### Tasks to carry out
(1) Please reproduce word for word everything from "Your question struck" down to "to contribute to." in the forum thread on first open source contributions.
(2) Resume the forum thread on first open source contributions from the point where it ends.

### Extract provided

◇ ◇ ◇ ◇ ◇ ◇ ◇

Maybe OSS contributions should actually start with writing the docs, sort of
like how interns start with fetching the coffee ;) Of course, you can do more
if you like but writing docs is a great starting point to learn more about the
underlying code anyway!

------
nolanl
PouchDB is a fairly up-and-coming JavaScript library, and the maintainer makes
a good effort to mark issues as "goodfirstpatch" or "goodstudentproject":
[https://github.com/daleharvey/pouchdb/issues?labels=goodfirs...](https://github.com/daleharvey/pouchdb/issues?labels=goodfirstpatch&page=1&state=open)
.

I've been on the project for a couple months, and I find folks to be very
friendly and quick to respond on Github/IRC/etc. Plus it's part of the bigger
Apache CouchDB ecosystem, so it's a good crowd to run with!

------
hardfire
I have found the mozilla community to be very helpful and each project has a
very good list of mentored bugs. The community has found
[http://www.joshmatthews.net/bugsahoy/](http://www.joshmatthews.net/bugsahoy/)
to be a very good tool for beginning contributors to get the right first bug
and step into the whole community. Best way to get involved remains to ping to
#introduction on IRC (irc.mozilla.org)

Regarding discovering them algorithmically tends to be quite an interesting
idea actually, should think more on this.

------
jimaek
A very easy way to contribute is to help keep jsDelivr updated. People can
submit new libraries they find and update older ones (at least until auto-
update will be ready)
[https://github.com/jsdelivr/jsdelivr](https://github.com/jsdelivr/jsdelivr)

------
dmourati
My approach is to work on bugs I encounter and that I am capable of fixing. So
far that has lead to contributes to SimianArmy, Ganglia, Anemometer, and
Logstash. Just be a good community member and get in where you fit in.

------
paulproteus
Hey begriffs!

I'm a volunteer with OpenHatch, which egor83 mentions below -- a non-profit to
help people get involved in open source. At our Open Source Comes to Campus
events, we aim to find great projects to connect newcomers with. (More info on
the event series here --
[http://campus.openhatch.org/](http://campus.openhatch.org/) )

Your question struck a chord with me, since I think your curriculum and the
curriculum we use for our weekend-long events would have some overlap:
[https://openhatch.org/wiki/Open_Source_Comes_to_Campus/Curri...](https://openhatch.org/wiki/Open_Source_Comes_to_Campus/Curriculum)

But the hard part is helping find great open source projects to contribute to.

To help with that, we wrote a guide for projects: [http://opensource-
events.com/](http://opensource-events.com/)

and are trying to reach out to project maintainers to help projects become
"OpenHatch affiliated";
[https://openhatch.org/wiki/OpenHatch_affiliated_projects](https://openhatch.org/wiki/OpenHatch_affiliated_projects)
\-- maybe one great next step is to take this list of goals for projects, and
work together in reaching out to projects to become OpenHatch Affiliated. Then
you can have your students join the collection of people reaching out to those
projects.

◇ ◇ ◇ ◇ ◇ ◇ ◇

### Dataset entries
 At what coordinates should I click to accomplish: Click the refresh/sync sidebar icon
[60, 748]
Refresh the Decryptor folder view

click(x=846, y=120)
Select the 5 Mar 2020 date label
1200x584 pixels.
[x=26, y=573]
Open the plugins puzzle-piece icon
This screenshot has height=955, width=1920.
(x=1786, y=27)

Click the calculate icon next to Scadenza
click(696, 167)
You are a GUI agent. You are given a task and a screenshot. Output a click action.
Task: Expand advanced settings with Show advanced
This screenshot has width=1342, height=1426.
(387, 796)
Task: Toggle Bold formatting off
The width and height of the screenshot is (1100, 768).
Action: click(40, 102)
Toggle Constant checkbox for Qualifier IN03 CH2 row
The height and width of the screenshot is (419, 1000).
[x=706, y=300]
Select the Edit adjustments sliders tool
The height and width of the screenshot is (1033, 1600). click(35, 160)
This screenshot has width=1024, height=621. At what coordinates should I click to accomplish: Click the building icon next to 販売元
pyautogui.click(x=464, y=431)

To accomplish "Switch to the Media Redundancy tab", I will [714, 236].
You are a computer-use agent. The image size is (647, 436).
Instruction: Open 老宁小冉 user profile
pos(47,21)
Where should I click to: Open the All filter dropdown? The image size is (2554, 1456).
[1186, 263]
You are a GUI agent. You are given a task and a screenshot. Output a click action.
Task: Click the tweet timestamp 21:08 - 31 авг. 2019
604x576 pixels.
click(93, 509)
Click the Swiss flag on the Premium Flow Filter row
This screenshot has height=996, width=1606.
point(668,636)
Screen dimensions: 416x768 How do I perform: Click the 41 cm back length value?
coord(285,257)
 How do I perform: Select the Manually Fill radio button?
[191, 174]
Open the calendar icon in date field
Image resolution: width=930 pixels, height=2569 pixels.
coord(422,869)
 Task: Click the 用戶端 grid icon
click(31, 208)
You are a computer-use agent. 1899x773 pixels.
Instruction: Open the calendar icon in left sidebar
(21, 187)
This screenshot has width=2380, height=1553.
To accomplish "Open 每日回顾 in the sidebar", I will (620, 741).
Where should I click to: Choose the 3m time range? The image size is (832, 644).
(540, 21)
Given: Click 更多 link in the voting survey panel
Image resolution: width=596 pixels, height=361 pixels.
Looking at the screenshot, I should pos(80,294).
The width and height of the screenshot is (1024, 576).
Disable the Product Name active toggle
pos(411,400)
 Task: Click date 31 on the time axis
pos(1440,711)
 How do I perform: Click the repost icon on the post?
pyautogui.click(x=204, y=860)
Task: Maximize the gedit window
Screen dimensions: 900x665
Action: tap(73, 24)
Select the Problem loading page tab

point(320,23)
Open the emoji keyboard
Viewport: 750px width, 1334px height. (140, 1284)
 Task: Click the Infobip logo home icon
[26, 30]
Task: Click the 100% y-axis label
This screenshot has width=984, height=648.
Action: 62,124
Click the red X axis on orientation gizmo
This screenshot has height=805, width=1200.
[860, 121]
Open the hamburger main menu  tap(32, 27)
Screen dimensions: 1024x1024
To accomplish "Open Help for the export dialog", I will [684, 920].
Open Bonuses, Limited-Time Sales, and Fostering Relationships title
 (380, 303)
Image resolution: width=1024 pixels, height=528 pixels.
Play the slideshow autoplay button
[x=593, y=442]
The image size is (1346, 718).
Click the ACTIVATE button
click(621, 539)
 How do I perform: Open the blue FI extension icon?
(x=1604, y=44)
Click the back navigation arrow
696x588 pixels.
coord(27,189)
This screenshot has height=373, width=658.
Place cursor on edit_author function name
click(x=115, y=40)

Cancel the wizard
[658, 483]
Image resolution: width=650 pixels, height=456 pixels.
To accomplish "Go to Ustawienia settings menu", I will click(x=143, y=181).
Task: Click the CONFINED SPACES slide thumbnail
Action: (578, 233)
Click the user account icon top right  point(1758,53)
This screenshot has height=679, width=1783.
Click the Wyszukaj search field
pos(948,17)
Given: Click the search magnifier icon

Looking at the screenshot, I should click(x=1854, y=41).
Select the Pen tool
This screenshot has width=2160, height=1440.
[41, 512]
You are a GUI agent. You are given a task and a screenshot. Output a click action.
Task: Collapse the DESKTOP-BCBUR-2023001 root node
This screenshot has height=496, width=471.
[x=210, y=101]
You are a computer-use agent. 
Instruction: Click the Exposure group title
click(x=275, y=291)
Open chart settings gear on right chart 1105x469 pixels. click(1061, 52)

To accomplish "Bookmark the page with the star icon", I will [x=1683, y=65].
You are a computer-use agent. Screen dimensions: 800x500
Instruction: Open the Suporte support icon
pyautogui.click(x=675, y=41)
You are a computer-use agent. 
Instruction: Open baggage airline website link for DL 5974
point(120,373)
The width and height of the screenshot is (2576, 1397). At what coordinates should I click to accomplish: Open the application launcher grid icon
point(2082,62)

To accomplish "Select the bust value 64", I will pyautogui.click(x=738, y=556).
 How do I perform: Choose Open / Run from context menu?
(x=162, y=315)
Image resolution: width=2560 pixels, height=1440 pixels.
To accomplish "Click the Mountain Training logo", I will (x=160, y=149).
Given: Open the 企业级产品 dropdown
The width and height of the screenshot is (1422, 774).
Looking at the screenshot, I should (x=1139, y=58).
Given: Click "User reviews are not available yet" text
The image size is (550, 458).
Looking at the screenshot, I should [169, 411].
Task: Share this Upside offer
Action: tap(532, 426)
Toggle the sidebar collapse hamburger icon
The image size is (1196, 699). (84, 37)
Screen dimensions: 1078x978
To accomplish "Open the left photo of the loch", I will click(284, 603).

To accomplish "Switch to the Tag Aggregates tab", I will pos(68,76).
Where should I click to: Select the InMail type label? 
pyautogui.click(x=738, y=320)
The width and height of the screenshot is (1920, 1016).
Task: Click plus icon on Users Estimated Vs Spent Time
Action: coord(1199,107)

◇ ◇ ◇ ◇ ◇ ◇ ◇

### The responses
(1)
Your question struck a chord with me, since I think your curriculum and the
curriculum we use for our weekend-long events would have some overlap:
[https://openhatch.org/wiki/Open_Source_Comes_to_Campus/Curri...](https://openhatch.org/wiki/Open_Source_Comes_to_Campus/Curriculum)

But the hard part is helping find great open source projects to contribute to.

(2)
We find that having a specific person in the project care about the newcomer
experience matters more than what we could find algorithmically. We still have
the automated tool here:
[https://openhatch.org/search/](https://openhatch.org/search/) , in case
you're interested.

Semi-sorry that this is a long comment, but I wanted to fill you in on a bunch
of things, and I'm about to go to bed, so this has a higher chance than usual
of being rambly.

OpenHatch-y people who care about outreach like this convene on the "Events"
mailing list
<[http://lists.openhatch.org/mailman/listinfo/events/>](http://lists.openhatch.org/mailman/listinfo/events/>)
and I hope you'll join us there and say hi! And/or reply with your thoughts
here.

I'd love to collaborate on this, as it's something that we're always
interested in improving for our students, too. I'm based in SF, in case you
want to meet up for coffee etc.

P.S. The OpenHatch web app is itself is an open source project, in Django &
Javascript, and we are always welcoming contributors. (-: Also, oppia is the
project that we're furthest-along with in terms of OpenHatch affiliation.

------
donniezazen
Any of the KDE Community projects.
[http://community.kde.org/Getinvolved](http://community.kde.org/Getinvolved)

------
tectonic
We'd love the help on Huginn!

[https://github.com/cantino/huginn](https://github.com/cantino/huginn)

------
hammadfauz
I would like to add a couple of filters to the OP (for personal use): The
project is mainly in JavaScript, preferably uses Node.js

------
aksx
elementary OS, an Ubuntu based GNU/Linux distribution. We use bala for the
programming language which is very similar to C# but compiles to C.

Most of the contributers are students including me and we have a very
welcoming environment.

Just drop I'm #elementary-Dev introduce yourself and join the effort.

------
jongleberry
if you're interested in creating small, modular browser modules, feel free to
contribute to any repo in
[https://github.com/component](https://github.com/component). most work with
browserify as well, and bower support is trivial.

------
chris_wot
It's a pity you don't teach C++, the LibreOffice team are amazing!